▸ Exercise requirements
Pick out each line in the rows below that contains the string "chevron", and copy those lines.

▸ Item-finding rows

begin

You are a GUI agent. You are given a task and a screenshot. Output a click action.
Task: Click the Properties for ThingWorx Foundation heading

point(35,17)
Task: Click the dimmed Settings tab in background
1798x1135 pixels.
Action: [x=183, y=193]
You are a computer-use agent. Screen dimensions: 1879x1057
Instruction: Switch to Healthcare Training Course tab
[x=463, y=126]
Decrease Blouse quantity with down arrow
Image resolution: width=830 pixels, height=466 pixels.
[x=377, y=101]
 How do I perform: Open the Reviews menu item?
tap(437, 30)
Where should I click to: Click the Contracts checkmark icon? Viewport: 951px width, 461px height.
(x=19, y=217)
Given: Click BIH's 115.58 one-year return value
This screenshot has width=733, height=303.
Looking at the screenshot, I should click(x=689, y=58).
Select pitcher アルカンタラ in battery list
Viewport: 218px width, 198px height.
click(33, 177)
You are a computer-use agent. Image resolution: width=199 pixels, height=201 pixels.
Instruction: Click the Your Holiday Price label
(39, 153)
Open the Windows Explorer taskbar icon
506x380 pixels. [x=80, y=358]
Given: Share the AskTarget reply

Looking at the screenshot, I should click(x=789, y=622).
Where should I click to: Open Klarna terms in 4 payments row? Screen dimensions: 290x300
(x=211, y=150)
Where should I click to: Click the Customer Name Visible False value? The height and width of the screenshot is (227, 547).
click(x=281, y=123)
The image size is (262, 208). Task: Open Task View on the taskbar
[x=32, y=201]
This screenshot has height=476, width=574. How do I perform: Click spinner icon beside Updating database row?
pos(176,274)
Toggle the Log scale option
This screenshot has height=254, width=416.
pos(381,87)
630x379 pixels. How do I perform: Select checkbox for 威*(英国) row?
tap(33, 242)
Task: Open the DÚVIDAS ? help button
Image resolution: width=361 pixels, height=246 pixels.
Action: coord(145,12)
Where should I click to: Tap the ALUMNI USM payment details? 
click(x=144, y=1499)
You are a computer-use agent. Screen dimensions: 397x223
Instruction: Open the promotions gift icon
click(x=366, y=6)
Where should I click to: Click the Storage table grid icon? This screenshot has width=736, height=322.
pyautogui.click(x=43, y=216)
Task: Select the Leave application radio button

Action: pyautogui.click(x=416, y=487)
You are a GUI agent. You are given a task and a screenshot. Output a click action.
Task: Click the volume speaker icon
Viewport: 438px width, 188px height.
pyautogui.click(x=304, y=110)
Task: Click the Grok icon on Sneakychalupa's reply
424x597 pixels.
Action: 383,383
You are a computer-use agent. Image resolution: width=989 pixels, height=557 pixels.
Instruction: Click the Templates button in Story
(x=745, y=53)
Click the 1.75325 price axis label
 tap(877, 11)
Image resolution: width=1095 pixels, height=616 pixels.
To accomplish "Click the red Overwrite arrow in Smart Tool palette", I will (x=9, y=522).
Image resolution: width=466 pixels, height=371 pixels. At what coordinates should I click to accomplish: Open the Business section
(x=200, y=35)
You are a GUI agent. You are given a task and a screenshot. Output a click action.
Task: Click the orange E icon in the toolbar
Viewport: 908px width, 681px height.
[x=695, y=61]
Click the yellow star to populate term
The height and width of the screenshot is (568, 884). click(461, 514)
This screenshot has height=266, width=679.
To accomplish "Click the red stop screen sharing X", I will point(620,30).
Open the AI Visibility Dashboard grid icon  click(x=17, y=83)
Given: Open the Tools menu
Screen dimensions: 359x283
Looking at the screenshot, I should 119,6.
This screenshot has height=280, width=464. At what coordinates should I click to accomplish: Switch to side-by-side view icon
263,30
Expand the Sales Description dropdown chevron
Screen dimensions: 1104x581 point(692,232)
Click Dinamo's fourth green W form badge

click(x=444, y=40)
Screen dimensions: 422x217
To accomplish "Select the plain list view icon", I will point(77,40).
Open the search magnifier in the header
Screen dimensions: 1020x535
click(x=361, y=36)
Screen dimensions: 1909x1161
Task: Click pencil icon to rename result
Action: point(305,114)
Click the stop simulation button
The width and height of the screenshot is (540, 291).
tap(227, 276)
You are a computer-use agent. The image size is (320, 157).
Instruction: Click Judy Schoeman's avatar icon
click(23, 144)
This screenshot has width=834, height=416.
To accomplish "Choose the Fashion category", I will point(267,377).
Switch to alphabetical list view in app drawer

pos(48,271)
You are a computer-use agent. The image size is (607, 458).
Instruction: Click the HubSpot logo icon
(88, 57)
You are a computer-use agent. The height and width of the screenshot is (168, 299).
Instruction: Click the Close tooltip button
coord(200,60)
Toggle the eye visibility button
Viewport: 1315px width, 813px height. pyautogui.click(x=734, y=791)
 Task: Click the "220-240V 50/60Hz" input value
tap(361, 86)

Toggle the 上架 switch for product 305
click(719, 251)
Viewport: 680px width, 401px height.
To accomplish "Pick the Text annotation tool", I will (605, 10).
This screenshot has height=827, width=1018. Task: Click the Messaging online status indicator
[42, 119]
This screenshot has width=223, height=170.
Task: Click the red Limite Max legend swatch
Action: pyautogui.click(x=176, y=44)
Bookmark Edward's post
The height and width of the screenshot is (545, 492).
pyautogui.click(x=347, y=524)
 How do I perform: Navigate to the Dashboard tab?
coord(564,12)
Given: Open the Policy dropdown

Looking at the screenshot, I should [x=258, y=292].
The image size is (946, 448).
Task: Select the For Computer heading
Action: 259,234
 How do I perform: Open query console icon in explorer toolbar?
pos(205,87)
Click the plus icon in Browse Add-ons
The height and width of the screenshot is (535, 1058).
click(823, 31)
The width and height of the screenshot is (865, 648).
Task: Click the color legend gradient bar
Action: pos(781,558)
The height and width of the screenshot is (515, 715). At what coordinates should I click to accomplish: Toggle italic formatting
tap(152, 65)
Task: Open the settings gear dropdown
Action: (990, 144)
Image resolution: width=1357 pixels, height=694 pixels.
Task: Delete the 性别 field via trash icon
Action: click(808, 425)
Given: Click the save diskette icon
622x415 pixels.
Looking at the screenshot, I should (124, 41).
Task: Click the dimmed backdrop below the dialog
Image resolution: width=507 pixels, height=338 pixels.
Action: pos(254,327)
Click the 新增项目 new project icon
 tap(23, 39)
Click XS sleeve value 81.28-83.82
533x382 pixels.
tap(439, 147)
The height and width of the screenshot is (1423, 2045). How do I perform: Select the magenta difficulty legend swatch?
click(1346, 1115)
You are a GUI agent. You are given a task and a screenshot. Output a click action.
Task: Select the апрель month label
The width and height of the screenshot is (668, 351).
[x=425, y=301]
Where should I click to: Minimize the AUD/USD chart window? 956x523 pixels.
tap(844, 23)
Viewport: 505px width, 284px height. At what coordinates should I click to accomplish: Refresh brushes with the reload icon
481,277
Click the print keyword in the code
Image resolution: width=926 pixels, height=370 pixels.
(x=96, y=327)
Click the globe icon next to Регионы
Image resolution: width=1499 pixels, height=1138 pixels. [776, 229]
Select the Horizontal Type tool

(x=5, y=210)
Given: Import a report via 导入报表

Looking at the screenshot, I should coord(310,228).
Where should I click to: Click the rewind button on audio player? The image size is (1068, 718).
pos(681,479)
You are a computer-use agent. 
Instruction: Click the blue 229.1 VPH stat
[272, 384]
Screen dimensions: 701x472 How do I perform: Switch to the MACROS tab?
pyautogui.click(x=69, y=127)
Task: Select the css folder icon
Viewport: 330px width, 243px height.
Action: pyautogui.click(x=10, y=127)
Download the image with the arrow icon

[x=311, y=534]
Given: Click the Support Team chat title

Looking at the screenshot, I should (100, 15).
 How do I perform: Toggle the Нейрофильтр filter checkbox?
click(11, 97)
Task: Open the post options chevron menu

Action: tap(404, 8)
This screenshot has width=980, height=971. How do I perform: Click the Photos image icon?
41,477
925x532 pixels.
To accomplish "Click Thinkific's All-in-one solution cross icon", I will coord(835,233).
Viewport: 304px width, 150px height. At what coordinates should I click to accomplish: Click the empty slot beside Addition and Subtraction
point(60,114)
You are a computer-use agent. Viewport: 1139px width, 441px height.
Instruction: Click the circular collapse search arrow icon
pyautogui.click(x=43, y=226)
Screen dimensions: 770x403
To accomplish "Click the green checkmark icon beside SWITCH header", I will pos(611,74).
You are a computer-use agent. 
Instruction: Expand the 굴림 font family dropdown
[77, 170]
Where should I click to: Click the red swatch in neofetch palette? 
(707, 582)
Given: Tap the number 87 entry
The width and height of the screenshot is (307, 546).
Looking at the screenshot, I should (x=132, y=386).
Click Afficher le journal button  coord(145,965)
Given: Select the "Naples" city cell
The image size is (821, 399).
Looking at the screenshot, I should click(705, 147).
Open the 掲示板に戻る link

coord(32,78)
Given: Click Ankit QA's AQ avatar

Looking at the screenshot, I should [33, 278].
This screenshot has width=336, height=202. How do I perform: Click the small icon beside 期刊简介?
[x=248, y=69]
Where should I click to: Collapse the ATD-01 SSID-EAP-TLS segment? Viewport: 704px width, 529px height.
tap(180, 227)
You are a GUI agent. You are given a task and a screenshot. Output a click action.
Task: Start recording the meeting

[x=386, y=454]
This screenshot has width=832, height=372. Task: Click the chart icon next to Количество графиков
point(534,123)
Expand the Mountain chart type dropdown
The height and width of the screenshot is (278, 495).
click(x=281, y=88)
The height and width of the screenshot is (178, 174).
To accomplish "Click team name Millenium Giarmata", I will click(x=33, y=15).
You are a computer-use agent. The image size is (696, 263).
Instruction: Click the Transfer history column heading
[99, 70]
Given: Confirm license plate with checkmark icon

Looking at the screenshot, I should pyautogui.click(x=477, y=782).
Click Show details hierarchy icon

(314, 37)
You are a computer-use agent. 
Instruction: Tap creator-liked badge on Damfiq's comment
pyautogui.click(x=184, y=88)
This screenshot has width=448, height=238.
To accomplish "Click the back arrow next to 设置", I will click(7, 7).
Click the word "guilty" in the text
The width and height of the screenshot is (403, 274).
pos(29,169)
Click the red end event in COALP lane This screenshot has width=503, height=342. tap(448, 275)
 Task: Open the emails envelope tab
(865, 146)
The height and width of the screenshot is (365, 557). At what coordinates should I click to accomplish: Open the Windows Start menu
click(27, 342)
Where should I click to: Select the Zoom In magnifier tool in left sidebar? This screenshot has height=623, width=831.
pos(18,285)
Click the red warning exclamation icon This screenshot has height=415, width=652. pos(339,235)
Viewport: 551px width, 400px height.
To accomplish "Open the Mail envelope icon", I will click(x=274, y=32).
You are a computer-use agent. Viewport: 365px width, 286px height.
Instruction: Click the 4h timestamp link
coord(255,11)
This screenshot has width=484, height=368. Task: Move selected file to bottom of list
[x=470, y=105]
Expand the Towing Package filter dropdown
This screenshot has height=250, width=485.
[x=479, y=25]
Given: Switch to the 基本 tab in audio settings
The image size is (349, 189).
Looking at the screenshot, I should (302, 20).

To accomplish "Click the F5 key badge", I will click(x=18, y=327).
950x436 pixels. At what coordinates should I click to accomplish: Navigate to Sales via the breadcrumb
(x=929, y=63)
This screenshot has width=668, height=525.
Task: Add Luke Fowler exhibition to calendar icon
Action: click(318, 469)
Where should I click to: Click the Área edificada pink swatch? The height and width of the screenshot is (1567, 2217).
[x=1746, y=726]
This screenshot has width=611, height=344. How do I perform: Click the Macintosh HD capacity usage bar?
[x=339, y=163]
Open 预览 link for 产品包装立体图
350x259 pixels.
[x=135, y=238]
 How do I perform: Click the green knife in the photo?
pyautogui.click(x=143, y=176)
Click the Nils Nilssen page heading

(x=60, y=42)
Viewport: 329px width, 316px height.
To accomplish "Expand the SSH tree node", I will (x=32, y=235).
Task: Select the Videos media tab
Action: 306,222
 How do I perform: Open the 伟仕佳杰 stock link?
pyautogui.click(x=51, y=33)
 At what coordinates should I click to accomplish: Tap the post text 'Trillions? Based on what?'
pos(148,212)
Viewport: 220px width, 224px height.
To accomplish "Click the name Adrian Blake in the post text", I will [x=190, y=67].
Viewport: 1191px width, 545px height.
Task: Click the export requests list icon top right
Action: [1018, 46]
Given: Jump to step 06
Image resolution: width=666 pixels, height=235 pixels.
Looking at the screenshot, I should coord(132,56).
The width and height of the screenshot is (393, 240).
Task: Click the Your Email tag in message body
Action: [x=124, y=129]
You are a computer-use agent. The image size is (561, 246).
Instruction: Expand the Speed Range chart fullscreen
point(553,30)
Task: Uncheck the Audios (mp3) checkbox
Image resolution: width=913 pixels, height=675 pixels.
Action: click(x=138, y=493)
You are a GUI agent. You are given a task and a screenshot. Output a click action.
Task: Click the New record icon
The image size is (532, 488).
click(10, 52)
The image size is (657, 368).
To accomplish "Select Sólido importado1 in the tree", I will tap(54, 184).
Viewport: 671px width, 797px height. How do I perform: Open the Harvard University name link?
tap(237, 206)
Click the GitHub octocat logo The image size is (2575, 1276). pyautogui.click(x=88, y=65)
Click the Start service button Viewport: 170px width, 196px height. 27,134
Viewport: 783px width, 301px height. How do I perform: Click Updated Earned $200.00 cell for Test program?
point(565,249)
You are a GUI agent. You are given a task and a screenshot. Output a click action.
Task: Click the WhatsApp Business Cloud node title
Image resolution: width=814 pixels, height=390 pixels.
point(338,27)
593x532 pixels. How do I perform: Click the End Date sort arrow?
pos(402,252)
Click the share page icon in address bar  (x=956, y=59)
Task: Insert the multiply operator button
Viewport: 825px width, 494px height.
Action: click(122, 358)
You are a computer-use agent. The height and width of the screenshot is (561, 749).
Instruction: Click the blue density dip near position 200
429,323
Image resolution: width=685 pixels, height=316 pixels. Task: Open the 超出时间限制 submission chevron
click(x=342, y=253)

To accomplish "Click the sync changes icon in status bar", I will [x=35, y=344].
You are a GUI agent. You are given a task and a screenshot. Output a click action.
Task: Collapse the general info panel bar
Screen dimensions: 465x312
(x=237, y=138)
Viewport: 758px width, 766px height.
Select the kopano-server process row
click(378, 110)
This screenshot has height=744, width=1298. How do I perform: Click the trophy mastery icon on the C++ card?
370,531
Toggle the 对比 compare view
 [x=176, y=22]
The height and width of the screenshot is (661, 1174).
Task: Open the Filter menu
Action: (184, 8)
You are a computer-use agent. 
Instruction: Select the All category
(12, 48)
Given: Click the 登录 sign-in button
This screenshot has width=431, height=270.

end

▸ Response
Expand the Sales Description dropdown chevron
Task: Open the post options chevron menu
Image resolution: width=685 pixels, height=316 pixels. Task: Open the 超出时间限制 submission chevron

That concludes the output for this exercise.